As for catching it at the simulation stage, a big part of the problem is
that the spice models are fitted against measurements so that they match
the measured characteristics very well, but the measurements are usually
only done within a range of "reasonable" voltages and currents,
certainly not up to 1kV. The device models do not necessarily behave
like the real devices under ESD conditions, and the designers know this.
Therefore they often get their ESD cells from a corporate "ESD group"
who are supposed to know all about this stuff somehow - perhaps by some
experiments. From the circuit designer's point of view, as long as they
have used the corporate standard cell they would be mostly off the hook
in the event of reliability problems due to ESD. Sometimes the standard
ESD cells limit performance too much (capacitance etc.) and the circuit
designer will have to do their own ones, in which case they would take
much more interest in the actual robustness, and probably do a lot of
extra testing on the first silicon.
Also substrate currents from the ESD diodes can be collected by placing
a thick wall of grounded substrate contacts around the ESD cell.
Potential latchup candidates can be kept away from ESD diodes. (e.g.
grounded n-well capacitors close to a vertical NPN with its base biased
positively is a PNPN SCR structure, as are most CMOS logic gates.) Some
designers know about these things, but sometimes management dictates
that the designer can't do their own layout and a layout engineer is
responsible for that. Often the people doing the layout don't know any
electronics but they may or may not have been given rules that may help
to prevent latchup hazards. When debugging a chip on a probe station, it
is usually easy to trigger any latchup hazards using a pulsed laser
(which is often fitted to the microscope because it is used for cutting
tracks etc.). If the laser is de-focussed (to prevent cutting anything)

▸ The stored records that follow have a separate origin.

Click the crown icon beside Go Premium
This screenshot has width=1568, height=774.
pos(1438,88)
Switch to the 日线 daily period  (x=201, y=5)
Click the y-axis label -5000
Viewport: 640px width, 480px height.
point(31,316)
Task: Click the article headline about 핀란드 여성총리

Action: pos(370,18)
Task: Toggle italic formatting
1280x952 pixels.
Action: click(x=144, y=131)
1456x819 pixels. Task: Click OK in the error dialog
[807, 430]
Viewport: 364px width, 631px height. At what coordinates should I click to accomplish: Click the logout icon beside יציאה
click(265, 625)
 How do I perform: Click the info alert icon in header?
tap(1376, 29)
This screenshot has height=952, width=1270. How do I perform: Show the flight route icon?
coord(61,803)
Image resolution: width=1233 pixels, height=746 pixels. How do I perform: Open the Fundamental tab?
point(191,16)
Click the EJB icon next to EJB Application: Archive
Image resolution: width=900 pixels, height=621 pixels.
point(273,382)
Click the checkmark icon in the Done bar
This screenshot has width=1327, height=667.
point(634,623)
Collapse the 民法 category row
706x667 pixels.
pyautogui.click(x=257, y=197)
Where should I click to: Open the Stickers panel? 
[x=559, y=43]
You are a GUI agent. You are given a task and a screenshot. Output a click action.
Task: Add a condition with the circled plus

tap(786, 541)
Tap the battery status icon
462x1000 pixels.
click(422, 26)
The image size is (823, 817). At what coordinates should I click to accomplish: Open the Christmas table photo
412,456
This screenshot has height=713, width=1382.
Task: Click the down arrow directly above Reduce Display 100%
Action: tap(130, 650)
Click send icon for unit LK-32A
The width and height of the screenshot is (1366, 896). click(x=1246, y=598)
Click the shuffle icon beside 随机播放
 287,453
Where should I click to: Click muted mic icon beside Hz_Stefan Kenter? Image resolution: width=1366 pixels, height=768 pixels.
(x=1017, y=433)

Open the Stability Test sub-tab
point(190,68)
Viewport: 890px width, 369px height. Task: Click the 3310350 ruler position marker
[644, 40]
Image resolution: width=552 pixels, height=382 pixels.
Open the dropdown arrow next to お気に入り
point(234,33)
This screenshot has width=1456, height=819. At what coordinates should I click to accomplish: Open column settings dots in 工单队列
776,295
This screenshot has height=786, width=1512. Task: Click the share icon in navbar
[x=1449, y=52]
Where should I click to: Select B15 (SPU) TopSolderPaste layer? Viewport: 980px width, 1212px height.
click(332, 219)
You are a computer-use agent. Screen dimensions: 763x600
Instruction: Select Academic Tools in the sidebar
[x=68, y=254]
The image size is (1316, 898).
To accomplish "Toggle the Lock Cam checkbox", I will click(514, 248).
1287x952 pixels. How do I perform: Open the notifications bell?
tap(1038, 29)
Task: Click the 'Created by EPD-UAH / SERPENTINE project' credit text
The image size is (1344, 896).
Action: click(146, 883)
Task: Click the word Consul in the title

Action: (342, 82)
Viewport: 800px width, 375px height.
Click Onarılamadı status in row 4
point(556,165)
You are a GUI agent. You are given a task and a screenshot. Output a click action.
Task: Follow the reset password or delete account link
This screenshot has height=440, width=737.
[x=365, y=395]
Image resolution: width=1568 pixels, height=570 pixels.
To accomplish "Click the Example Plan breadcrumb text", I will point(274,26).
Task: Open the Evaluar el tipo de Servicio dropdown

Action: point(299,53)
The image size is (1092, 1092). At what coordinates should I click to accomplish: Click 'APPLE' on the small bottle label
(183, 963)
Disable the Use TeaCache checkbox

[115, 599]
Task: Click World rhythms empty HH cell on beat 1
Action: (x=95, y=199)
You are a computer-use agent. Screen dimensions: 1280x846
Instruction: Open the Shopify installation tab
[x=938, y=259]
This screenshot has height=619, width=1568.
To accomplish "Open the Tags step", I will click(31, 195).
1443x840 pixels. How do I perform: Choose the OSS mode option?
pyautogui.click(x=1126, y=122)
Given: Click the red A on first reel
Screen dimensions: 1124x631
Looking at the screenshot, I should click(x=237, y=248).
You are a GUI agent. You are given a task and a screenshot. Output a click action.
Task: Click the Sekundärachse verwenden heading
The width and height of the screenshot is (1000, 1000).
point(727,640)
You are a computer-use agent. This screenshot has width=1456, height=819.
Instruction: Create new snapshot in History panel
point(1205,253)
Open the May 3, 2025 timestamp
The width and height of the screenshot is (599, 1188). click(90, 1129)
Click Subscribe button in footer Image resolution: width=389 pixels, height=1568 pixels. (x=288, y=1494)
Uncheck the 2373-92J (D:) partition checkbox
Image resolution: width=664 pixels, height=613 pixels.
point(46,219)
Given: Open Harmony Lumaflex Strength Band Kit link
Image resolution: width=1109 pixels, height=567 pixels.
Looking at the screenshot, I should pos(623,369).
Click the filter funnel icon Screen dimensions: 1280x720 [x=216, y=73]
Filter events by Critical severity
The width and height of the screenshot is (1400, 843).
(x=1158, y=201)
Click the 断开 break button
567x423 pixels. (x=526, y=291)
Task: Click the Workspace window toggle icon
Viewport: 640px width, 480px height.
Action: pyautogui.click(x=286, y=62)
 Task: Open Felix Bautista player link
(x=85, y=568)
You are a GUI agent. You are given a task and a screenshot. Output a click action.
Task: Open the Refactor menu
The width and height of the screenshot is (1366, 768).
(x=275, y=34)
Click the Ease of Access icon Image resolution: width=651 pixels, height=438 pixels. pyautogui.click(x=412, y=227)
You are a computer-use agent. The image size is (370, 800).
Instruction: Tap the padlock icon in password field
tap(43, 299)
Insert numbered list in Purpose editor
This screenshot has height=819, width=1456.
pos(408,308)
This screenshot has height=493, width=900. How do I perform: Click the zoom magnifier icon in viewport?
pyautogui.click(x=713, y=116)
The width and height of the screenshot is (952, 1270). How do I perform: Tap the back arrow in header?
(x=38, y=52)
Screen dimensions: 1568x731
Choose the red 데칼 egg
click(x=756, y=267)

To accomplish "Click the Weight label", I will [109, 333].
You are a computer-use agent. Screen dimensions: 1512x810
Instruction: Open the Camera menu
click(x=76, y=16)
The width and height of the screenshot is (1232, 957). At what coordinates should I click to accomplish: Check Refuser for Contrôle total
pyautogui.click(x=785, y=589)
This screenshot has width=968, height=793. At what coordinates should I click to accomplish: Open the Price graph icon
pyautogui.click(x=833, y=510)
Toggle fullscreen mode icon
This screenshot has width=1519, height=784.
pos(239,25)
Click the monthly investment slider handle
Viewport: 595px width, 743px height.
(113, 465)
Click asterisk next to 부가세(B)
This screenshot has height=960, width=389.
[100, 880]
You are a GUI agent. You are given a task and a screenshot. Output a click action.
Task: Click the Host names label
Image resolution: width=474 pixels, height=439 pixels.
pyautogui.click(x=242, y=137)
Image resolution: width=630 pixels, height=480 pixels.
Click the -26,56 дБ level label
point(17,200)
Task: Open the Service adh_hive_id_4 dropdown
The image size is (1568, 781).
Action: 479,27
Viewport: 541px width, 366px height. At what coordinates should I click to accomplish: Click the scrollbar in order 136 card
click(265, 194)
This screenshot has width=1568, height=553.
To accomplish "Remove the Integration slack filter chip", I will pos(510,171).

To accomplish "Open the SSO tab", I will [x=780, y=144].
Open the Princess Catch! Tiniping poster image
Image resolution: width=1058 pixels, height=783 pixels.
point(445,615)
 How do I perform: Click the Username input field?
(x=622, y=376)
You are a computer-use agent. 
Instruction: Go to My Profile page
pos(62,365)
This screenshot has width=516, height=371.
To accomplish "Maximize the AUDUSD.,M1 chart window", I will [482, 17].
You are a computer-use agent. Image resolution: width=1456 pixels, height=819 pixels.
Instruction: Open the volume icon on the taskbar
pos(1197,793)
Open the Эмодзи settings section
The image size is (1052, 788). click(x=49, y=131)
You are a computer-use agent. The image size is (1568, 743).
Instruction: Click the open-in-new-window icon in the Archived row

and then fired at a part of the chip, it will inject carriers and
trigger any latchup hazards in that region. By going around a chip
looking for these, I was able to fix most of them one by one such that
eventually it was much harder to latch up the chip. I don't think it is
normally something people bother with, provided the chip passes the test
where they try to latch it up by injecting currents into the external pins.